• Reading passage:

----

Question

$$ {\displaystyle \int \frac{4x-2}{16{x}^{4}-1}dx}$$

Answer

**step1 Factor the Denominator using Difference of Squares**

The first step is to factor the denominator, which is in the form of a difference of squares ($$a^2 - b^2 = (a-b)(a+b)$$).

$$16x^4 - 1 = (4x^2)^2 - 1^2 = (4x^2 - 1)(4x^2 + 1)$$

We can further factor the term $$(4x^2 - 1)$$ as another difference of squares.

$$4x^2 - 1 = (2x)^2 - 1^2 = (2x - 1)(2x + 1)$$

So, the full factorization of the denominator is:

$$16x^4 - 1 = (2x - 1)(2x + 1)(4x^2 + 1)$$

**step2 Simplify the Rational Expression**

Next, we examine the numerator to see if it shares any factors with the denominator. The numerator is $$4x-2$$.

$$4x-2 = 2(2x-1)$$

Now, we can simplify the original integrand by canceling the common factor $$(2x-1)$$ from the numerator and the denominator.

$$\frac{4x-2}{16x^4-1} = \frac{2(2x-1)}{(2x-1)(2x+1)(4x^2+1)} = \frac{2}{(2x+1)(4x^2+1)}$$

This simplification makes the integration process easier.

**step3 Decompose the Expression into Partial Fractions**

To integrate the simplified rational expression, we use the method of partial fraction decomposition. We set up the decomposition as follows, where A, B, and C are constants we need to find.

$$\frac{2}{(2x+1)(4x^2+1)} = \frac{A}{2x+1} + \frac{Bx+C}{4x^2+1}$$

To find A, B, and C, we multiply both sides by $$(2x+1)(4x^2+1)$$.

$$2 = A(4x^2+1) + (Bx+C)(2x+1)$$

By substituting specific values for x or by comparing coefficients of powers of x, we can solve for A, B, and C.

----

• List of tasks:
1. Rewrite the paragraph of the worked solution that begins "To integrate the simplified rational expression" more briefly, keeping its main facts.
2. Transcribe the passage of the worked solution from "This simplification makes" up to and including "need to find.".

----

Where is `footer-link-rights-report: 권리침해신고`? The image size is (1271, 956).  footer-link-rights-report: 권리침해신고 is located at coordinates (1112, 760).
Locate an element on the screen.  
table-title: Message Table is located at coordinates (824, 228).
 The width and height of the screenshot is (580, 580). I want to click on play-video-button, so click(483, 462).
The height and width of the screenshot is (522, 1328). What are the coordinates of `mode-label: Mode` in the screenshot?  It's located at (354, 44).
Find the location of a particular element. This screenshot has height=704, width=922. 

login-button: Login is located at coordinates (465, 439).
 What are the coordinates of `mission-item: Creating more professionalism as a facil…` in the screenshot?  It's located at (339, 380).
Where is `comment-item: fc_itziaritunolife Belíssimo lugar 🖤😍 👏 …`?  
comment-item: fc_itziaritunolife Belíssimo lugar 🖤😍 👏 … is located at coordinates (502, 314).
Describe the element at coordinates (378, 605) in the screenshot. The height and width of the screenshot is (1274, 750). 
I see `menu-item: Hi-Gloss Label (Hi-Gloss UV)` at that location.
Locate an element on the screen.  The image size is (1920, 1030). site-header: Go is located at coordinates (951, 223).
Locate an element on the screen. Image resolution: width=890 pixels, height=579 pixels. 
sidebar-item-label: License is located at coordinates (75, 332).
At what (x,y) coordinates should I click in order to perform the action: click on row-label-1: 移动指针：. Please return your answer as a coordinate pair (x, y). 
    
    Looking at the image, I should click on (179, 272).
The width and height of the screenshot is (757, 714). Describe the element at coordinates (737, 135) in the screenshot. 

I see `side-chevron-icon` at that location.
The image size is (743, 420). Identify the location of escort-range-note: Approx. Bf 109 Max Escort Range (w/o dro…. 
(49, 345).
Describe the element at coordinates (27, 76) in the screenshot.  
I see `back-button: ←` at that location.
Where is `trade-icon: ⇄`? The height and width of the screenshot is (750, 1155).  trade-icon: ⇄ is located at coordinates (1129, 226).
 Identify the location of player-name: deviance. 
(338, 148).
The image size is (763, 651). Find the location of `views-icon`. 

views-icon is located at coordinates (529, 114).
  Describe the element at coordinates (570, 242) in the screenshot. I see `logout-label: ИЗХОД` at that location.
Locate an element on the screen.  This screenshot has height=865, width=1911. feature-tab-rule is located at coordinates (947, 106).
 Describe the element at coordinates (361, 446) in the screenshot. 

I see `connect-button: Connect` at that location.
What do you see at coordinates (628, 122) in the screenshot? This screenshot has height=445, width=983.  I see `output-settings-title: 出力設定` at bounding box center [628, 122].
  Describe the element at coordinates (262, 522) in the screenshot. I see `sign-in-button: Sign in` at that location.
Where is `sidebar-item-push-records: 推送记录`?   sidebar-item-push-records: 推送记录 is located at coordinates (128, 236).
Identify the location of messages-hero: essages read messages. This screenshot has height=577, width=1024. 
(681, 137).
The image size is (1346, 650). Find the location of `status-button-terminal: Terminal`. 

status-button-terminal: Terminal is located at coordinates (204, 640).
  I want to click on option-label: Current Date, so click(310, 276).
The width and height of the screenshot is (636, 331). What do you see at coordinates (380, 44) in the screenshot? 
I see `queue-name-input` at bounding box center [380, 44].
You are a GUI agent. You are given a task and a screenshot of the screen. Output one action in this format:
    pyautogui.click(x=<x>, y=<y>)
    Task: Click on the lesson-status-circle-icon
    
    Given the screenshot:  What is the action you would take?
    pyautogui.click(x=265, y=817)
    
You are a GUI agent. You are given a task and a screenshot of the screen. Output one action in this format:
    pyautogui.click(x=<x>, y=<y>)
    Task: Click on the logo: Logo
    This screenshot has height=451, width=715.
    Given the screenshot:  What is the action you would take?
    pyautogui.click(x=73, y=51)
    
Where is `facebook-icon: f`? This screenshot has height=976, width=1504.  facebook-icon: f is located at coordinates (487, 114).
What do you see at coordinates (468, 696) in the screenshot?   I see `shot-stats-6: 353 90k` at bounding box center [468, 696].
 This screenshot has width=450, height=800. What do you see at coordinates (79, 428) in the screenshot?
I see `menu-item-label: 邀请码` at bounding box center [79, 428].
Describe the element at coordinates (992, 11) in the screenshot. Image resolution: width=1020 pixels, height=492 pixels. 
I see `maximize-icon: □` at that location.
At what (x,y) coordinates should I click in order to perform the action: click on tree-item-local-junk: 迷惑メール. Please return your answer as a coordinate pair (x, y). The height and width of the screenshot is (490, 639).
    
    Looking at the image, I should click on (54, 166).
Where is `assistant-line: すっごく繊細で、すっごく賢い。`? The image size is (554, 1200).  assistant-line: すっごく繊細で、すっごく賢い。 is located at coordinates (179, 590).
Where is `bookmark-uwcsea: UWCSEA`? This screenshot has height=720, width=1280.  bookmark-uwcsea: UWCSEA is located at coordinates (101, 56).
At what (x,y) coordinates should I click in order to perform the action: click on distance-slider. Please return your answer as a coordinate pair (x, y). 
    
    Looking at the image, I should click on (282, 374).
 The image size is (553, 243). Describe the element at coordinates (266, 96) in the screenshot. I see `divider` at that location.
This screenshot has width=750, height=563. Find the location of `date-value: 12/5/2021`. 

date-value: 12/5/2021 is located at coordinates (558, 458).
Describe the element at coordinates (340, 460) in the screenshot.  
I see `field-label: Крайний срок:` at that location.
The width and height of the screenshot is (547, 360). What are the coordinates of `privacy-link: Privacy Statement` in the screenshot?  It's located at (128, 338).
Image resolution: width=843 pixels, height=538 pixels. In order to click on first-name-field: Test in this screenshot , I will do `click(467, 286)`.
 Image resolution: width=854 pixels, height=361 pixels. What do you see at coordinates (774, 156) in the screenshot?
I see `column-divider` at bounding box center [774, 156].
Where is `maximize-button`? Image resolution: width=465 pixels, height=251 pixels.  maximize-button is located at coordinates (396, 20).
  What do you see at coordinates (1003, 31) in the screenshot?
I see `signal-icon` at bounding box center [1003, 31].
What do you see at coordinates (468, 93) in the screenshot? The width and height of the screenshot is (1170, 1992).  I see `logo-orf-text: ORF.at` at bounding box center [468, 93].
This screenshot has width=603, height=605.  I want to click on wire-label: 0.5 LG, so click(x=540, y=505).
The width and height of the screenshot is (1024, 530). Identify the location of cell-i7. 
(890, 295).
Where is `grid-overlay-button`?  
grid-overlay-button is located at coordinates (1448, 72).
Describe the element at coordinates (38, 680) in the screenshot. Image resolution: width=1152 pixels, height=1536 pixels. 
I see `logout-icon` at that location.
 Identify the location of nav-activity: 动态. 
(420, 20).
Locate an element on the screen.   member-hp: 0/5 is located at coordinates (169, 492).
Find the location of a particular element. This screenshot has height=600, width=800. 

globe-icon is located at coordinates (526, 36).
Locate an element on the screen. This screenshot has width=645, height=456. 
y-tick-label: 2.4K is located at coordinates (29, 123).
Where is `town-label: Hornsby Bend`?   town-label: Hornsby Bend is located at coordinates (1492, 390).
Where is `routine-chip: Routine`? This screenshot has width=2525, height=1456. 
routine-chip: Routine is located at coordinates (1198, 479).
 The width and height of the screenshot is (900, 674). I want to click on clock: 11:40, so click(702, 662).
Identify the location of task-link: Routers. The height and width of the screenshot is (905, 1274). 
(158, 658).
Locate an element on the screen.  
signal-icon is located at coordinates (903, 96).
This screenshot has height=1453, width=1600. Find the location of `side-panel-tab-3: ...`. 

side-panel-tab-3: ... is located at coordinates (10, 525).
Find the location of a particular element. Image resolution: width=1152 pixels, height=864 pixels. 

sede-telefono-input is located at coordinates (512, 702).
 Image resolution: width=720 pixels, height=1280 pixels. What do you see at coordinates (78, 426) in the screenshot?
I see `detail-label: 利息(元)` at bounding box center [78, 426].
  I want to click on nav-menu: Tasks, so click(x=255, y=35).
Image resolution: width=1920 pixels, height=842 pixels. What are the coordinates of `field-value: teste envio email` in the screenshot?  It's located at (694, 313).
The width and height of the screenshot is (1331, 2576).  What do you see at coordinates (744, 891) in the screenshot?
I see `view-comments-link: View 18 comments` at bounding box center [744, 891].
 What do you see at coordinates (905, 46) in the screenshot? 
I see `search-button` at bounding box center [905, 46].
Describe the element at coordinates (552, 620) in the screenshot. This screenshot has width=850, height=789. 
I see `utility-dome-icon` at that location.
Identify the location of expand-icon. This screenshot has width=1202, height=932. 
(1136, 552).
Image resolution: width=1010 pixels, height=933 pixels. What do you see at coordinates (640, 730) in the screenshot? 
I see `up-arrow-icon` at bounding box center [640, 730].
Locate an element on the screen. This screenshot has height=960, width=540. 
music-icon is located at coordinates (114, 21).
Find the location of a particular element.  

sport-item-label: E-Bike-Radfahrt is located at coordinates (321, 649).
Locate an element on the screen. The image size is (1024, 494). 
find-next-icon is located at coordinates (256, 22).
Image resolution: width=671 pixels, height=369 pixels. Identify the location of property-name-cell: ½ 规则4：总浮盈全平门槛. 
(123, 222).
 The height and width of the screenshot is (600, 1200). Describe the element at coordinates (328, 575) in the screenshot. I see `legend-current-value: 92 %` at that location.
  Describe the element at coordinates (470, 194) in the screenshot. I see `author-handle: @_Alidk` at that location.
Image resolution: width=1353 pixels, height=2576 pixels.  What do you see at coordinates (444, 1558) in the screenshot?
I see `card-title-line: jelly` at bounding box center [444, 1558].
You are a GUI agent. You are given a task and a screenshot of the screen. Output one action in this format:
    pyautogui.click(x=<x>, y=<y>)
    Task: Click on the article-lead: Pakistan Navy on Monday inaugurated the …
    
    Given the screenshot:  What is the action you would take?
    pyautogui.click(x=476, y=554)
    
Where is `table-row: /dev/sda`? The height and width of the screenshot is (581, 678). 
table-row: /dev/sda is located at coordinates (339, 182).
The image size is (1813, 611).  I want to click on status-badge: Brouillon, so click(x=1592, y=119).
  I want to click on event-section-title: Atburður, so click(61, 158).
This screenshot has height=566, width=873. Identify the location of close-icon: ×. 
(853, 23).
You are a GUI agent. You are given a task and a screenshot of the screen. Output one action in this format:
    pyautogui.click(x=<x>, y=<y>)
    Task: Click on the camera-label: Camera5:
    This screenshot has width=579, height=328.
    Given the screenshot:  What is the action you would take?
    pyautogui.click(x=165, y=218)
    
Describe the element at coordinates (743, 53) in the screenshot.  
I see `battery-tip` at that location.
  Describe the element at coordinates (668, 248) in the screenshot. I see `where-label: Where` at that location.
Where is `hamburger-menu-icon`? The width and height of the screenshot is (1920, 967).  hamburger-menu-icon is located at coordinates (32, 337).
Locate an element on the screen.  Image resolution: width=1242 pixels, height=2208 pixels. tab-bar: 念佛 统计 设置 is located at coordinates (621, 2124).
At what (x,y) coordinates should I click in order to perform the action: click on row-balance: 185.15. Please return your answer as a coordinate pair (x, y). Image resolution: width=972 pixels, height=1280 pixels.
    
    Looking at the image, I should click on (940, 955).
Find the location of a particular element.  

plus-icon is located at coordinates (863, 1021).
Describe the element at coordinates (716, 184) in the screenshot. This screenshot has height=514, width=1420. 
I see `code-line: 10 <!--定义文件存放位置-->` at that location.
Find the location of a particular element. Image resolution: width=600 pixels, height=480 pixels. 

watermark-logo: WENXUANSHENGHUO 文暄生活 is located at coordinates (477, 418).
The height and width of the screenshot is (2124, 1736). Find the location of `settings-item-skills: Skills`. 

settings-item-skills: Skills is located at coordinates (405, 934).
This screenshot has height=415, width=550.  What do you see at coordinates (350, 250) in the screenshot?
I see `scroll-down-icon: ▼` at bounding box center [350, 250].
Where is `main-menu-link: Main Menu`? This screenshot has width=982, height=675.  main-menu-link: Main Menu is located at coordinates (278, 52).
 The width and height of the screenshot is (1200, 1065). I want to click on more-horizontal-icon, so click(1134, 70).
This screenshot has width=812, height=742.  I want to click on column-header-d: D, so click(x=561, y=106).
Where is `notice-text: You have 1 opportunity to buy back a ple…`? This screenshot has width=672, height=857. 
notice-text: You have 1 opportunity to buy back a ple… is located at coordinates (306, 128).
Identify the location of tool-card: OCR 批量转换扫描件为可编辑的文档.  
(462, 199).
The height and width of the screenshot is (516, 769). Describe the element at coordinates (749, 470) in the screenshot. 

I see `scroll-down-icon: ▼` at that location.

----

• Exercise results:
1. The simplified rational expression is integrated using partial fraction decomposition, which is set up with constants A, B, and C that must be found.

2.
This simplification makes the integration process easier.

**step3 Decompose the Expression into Partial Fractions**

To integrate the simplified rational expression, we use the method of partial fraction decomposition. We set up the decomposition as follows, where A, B, and C are constants we need to find.